People Aren’t Reading Your Web Copy? It’s Not Them, It’s YOU

People Aren’t Reading Your Web Copy? It’s Not Them, It’s YOU
Kate Headen Waddell - Wed Apr 08, 2009 @ 03:57AM
Comments: 4

I have been hearing the same complaint for a long tiYour website is your calling cardme now: people don’t read anymore. Especially on the web.

As a professional writer, I found this information more than a little alarming. So I did a little research and found out what I suspected all along – people do read, but only if they want to. So how do you make them want to?

Understanding how people read web copy

The truth is people DO read web copy. And marketing brochures, and even white papers (12 whole PAGES!?!?!?!?), and they do so eagerly if you make it worth their while. They just don’t read them the same way they read – say – Wuthering Heights or even the newspaper.

News flash! When someone lays eyes on your website, they know you are trying to sell them something. The question they immediately try to answer is: Do I want to buy it? Your copy needs to help them answer “maybe” as quickly as possible. (“Yes” comes a bit later.)

If you make it hard for readers to instantly see what’s in it for them to read further – guess what? They won’t.

So what’s the secret to web copy that gets read?

Your website is only the first step in the sales cycle. Try to think of it as getting a date with an attractive stranger you meet at a cocktail party. Try to be something you're not and they will see right through you. Talk too much and you turn them off. Propose marriage and they run away screaming.

The purpose of the website is to grab their attention, pique their interest, and let them know how to get more if they want it. (You do have links to case studies, press releases, solution briefs, and white paper registration – right?)

Make your heads and subheads work for you – Leave clever word play for journalists, and the suspense-building for novelists. Titles and subtitles are the first things web cruisers read, and they use this information to make a snap decision about whether to read more. Your title needs to lay it all on the line; don’t be subtle. Subheads need to clearly point readers to places in your copy where they will want to stop and stay awhile.

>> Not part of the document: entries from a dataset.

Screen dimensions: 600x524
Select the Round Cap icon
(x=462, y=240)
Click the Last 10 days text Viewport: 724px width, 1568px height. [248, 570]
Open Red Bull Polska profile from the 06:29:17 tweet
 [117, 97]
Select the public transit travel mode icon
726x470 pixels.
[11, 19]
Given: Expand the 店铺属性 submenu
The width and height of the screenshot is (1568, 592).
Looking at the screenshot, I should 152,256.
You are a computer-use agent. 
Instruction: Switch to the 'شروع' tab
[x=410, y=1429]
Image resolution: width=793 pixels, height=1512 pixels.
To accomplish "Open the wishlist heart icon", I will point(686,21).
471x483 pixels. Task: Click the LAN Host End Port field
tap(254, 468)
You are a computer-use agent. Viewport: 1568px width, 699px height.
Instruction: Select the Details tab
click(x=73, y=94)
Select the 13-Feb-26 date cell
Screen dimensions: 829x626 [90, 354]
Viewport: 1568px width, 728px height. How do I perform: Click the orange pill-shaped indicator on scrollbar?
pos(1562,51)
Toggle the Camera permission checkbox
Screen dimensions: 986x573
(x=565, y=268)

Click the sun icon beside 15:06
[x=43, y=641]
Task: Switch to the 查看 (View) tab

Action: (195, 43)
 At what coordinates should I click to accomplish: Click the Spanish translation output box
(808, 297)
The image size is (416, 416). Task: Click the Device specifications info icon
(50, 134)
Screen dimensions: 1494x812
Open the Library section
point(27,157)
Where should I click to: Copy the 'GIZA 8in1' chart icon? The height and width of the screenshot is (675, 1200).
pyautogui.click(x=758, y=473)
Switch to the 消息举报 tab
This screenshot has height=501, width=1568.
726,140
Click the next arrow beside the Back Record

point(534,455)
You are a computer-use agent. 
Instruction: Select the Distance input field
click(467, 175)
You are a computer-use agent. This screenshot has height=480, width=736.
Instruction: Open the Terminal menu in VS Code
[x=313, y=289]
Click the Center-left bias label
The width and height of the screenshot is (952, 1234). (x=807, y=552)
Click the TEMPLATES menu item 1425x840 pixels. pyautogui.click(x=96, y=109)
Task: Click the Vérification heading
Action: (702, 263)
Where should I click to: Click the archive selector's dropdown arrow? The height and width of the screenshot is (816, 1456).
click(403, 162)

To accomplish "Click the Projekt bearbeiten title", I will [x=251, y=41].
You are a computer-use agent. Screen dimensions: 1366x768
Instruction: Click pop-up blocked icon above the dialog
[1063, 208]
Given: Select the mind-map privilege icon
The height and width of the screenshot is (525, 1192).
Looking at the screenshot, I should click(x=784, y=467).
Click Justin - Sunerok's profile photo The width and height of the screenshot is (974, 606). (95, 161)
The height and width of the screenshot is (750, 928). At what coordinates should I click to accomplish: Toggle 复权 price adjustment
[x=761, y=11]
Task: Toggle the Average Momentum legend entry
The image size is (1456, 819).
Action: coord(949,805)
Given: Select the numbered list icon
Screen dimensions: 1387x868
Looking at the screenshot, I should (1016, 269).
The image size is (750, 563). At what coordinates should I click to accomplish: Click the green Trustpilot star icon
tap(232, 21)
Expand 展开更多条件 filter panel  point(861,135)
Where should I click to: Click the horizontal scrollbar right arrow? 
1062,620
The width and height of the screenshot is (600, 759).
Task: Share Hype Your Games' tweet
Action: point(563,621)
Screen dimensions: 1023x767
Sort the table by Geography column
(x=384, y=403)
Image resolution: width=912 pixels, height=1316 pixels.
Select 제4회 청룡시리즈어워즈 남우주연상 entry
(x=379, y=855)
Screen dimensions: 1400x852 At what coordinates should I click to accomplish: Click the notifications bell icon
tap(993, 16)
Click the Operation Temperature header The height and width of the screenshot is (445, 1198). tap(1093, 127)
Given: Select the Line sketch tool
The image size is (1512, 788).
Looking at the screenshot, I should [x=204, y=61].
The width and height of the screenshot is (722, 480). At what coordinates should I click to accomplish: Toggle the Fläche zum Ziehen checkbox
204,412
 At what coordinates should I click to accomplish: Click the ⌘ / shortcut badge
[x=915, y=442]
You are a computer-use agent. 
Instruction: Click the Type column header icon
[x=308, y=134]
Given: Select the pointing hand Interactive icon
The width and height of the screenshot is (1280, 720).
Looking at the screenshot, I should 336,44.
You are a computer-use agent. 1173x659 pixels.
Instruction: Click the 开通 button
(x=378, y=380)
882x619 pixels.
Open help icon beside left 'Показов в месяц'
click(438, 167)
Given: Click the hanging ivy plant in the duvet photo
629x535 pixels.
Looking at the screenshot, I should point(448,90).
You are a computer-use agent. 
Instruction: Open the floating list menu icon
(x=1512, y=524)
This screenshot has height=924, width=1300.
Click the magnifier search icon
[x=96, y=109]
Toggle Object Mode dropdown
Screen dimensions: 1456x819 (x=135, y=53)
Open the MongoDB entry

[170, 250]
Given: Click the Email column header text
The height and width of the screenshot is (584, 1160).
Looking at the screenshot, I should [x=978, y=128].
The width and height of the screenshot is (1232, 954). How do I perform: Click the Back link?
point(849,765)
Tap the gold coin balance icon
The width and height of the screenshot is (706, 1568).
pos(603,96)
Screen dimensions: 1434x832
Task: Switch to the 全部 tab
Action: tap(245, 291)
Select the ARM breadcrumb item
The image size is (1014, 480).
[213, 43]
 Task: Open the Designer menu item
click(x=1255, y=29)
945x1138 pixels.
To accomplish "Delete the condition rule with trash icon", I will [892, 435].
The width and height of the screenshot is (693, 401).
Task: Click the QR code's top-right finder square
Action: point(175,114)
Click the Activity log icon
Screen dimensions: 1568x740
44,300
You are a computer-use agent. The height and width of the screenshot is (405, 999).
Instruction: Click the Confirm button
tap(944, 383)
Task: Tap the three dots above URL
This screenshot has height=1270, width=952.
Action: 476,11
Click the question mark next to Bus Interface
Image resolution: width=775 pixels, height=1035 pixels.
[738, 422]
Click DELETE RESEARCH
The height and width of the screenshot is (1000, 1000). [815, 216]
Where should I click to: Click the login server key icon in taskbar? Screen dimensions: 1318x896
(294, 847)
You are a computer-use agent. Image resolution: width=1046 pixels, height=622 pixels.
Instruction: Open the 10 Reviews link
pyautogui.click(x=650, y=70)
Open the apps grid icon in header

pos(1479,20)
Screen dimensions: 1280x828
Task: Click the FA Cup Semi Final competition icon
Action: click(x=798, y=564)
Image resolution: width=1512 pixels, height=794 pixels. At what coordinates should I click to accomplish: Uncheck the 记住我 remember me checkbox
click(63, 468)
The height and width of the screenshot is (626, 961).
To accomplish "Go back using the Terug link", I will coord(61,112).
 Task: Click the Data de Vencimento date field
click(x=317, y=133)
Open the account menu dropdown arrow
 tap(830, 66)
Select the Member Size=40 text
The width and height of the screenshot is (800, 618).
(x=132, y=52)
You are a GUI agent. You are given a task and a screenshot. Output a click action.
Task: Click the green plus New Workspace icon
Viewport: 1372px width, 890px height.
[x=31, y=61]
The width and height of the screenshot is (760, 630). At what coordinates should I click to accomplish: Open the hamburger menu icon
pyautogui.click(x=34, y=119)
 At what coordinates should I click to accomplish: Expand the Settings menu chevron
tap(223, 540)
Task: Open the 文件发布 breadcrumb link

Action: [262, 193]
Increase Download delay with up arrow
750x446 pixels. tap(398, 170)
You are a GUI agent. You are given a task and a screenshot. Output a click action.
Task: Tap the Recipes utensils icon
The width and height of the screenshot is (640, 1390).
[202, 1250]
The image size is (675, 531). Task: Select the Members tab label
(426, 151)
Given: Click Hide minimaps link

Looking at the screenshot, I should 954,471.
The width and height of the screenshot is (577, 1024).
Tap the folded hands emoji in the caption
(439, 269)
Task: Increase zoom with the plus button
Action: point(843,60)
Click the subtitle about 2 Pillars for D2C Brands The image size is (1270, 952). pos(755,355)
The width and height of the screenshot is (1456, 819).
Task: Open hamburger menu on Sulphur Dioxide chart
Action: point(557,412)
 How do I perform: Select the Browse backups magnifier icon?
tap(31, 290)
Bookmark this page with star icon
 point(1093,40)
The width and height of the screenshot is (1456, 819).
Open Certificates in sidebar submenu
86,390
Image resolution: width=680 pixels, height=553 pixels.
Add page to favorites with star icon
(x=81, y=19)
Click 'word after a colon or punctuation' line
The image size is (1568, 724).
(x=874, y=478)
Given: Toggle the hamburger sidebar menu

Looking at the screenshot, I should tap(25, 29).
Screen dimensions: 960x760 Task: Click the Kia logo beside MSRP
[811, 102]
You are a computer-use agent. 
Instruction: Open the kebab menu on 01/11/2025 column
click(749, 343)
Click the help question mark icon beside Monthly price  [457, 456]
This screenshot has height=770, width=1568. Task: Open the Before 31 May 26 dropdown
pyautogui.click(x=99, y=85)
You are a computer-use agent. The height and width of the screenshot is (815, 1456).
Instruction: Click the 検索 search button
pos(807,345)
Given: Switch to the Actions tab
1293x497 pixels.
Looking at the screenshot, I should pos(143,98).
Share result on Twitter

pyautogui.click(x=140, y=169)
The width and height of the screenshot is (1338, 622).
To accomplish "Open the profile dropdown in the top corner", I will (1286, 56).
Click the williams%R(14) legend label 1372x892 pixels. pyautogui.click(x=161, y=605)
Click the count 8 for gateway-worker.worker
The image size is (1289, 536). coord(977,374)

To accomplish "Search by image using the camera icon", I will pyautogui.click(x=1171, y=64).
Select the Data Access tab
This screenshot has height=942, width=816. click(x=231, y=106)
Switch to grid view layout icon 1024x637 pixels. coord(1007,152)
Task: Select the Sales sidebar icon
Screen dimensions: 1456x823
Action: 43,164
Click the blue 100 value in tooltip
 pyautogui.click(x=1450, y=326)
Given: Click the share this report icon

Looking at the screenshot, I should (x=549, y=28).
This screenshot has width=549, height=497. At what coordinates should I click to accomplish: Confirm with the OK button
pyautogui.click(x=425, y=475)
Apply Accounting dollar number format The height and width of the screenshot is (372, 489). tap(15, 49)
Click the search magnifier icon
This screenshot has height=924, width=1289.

Be clear - PLEASE, I am begging you, do not start out your conversation with your customers by saying "we are dedicated to achieving maximum effectiveness by providing state of the art implementation of IT with leading-edge technology that enables businesses to achieve faster ROI." What do you do and why do you do it? Tell them.

Keep it short – Web copy should be 3-4 short paragraphs. Fewer on the home page. If they want more they will keep digging. Just make sure you have more available (case studies, white papers, solution briefs) when they want it.

For an example, try the following:

Kiss IT downtime goodbye

Stop annoying your employees and driving away customers

Paragraph 1 (Paint a picture of the pain your prospect is experiencing)

Guaranteed 99.999% uptime

Paragraph 2 (Introduce your company’s offering and how it eases the pain)

Paragraph 3 (Back it up with some proof of expertise, figures, qualifications, examples,  etc.)

Want to read more? Find out how great .0001% downtime feels for one of our clients.

Ready to experience it for yourself? Contact us for a free consultation.

Ready to learn more about great web writing?

For more in-depth information on writing copy for the web (including tips and tricks on SEO web optimization), stay tuned to this feed, or register with the site to be first in line for Savvy B2B Marketing guides as they come out.

Comments: 4

Comments

1. Jamie Wallace  |  my website   |   Wed Apr 08, 2009 @ 06:51AM

Great tips, Kate. I feel smarter already.
Another trick for "testing" your heads and subheads is to read ONLY those lines (no other content) and see if you still get the gist of the message. If a reader glances at a page and takes away nothing more than those few nuggets of content, he should still have a basic, "ambient" idea of what you're saying.

Great post. Thanks!

2. Sarah Mitchell  |  my website   |   Sun May 03, 2009 @ 08:55PM

Thanks again for the great advice. Savvy B2B is becoming my "go to" place when I have a question about writing copy.

3. Rudy Chou  |  my website   |   Fri Sep 16, 2011 @ 04:45PM

It takes practice and discipline but content organization is a must. Write an outline of main topics and then a paragraph supporting those topics. Refine the topic headings as the headline and subheads.

Always re-read and take out extra content.

4. Alexandra Hopkins   |   Sun Sep 18, 2011 @ 04:27PM

Thanks! For SEO purposes, I'm being pushed to write more than a few paragraphs on a page because "Google likes content." Your minimalist approach on some pages with the links you suggest to longer pieces may solve the problem -- giving the entire website content without overwhelming the reader with page length.